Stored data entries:
───

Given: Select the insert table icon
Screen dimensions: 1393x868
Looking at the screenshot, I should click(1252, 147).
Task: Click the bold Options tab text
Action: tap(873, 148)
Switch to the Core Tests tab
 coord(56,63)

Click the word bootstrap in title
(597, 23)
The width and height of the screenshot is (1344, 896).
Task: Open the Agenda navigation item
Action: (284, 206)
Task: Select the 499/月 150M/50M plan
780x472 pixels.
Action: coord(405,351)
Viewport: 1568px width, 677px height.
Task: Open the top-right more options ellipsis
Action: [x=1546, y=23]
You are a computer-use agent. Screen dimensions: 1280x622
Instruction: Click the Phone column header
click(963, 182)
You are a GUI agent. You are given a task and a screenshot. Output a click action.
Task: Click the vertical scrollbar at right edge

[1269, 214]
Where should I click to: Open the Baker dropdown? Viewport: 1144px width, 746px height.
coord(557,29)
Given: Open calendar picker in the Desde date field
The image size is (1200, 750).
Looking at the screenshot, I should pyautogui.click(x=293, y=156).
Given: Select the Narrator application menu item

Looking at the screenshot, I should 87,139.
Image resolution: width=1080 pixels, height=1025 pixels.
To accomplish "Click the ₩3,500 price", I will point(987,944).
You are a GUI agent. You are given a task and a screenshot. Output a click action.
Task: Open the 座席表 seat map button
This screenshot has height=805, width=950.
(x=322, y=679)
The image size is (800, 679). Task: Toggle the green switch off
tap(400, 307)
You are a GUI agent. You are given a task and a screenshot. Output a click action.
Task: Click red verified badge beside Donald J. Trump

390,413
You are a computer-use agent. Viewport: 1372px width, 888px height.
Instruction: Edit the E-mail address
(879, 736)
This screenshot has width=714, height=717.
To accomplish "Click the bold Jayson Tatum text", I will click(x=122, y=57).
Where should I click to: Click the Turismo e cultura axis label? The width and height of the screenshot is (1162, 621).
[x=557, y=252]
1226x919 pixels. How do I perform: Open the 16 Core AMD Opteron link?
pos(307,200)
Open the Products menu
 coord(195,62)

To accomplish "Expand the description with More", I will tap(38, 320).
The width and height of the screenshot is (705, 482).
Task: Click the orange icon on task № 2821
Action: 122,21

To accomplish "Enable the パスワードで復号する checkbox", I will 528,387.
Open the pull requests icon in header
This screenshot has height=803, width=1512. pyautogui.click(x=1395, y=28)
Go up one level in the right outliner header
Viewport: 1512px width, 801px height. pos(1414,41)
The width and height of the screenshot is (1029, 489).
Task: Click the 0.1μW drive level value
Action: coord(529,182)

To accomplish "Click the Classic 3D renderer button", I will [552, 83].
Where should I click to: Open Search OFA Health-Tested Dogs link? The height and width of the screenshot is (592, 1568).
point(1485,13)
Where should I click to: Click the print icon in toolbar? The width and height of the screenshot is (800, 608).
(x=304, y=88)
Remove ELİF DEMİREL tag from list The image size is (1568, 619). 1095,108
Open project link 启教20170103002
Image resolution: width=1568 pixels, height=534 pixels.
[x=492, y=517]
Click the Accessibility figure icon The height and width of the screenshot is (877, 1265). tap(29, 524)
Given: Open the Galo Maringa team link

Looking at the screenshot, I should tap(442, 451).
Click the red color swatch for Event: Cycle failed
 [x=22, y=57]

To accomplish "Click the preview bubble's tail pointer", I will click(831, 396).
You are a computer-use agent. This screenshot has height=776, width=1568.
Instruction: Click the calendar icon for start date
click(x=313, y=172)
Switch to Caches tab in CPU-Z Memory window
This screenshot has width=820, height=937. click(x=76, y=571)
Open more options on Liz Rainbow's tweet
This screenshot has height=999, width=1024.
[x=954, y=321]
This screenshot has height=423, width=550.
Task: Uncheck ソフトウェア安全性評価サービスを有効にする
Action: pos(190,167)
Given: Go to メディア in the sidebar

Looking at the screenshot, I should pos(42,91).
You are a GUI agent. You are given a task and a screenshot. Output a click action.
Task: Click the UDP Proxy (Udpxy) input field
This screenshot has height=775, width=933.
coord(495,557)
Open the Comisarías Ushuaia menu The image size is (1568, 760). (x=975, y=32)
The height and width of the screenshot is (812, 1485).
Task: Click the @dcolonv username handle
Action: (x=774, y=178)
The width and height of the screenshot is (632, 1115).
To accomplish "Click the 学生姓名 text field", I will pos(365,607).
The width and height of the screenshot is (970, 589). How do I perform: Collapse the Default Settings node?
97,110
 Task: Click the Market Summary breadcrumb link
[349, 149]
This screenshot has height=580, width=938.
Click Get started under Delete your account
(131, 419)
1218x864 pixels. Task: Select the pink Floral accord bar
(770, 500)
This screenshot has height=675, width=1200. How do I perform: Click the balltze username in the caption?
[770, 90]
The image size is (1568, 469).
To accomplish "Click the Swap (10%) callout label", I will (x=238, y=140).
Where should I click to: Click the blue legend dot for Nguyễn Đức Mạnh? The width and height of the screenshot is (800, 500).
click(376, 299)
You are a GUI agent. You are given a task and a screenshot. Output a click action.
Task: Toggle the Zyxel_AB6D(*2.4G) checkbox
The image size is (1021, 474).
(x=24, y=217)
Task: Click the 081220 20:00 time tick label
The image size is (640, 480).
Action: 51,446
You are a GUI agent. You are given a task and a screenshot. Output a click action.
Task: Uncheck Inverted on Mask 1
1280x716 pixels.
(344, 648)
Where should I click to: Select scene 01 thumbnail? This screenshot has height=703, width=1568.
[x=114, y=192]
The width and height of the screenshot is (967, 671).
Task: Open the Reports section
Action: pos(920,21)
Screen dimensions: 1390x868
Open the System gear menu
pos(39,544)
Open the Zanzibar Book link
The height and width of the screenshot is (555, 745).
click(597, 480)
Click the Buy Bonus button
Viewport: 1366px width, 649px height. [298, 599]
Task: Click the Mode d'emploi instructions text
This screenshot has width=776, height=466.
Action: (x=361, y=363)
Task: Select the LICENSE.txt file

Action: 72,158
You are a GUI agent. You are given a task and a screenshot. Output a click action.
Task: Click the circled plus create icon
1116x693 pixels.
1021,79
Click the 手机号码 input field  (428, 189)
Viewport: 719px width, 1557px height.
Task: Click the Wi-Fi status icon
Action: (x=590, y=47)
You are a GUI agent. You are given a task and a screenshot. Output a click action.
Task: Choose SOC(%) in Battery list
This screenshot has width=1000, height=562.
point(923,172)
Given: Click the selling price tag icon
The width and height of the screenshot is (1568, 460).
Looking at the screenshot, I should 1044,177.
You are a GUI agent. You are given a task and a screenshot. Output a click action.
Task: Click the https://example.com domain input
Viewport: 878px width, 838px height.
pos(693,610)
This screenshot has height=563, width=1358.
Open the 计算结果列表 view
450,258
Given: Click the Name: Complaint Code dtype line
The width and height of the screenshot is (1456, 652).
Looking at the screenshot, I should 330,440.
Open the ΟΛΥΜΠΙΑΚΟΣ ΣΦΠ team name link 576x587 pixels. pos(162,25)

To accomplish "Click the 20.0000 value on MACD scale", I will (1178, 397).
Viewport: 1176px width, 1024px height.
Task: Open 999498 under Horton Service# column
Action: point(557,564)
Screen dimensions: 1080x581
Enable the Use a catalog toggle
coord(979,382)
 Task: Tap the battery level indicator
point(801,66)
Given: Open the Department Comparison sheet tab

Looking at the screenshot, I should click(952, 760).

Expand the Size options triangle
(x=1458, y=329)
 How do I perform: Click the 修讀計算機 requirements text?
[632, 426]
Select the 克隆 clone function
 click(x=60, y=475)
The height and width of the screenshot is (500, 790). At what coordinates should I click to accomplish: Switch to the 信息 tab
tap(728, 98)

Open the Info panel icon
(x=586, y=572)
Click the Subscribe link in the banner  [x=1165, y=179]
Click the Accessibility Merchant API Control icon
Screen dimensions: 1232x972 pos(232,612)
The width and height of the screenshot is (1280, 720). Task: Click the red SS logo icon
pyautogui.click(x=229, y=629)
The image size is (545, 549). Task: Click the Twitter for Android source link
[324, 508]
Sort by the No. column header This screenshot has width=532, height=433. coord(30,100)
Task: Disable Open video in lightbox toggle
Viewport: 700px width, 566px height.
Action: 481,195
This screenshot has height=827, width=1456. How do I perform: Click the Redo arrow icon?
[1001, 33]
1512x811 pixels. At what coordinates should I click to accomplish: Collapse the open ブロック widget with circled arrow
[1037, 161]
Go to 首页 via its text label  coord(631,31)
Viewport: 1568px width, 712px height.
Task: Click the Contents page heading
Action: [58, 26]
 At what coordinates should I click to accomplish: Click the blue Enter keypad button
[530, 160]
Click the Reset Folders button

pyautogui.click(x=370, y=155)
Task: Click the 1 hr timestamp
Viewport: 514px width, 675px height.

───

* **About this exercise**:
Would you copy all lines in the records where the string "price" appears?

* **Output of the exercise**:
To accomplish "Click the ₩3,500 price", I will point(987,944).
Given: Click the selling price tag icon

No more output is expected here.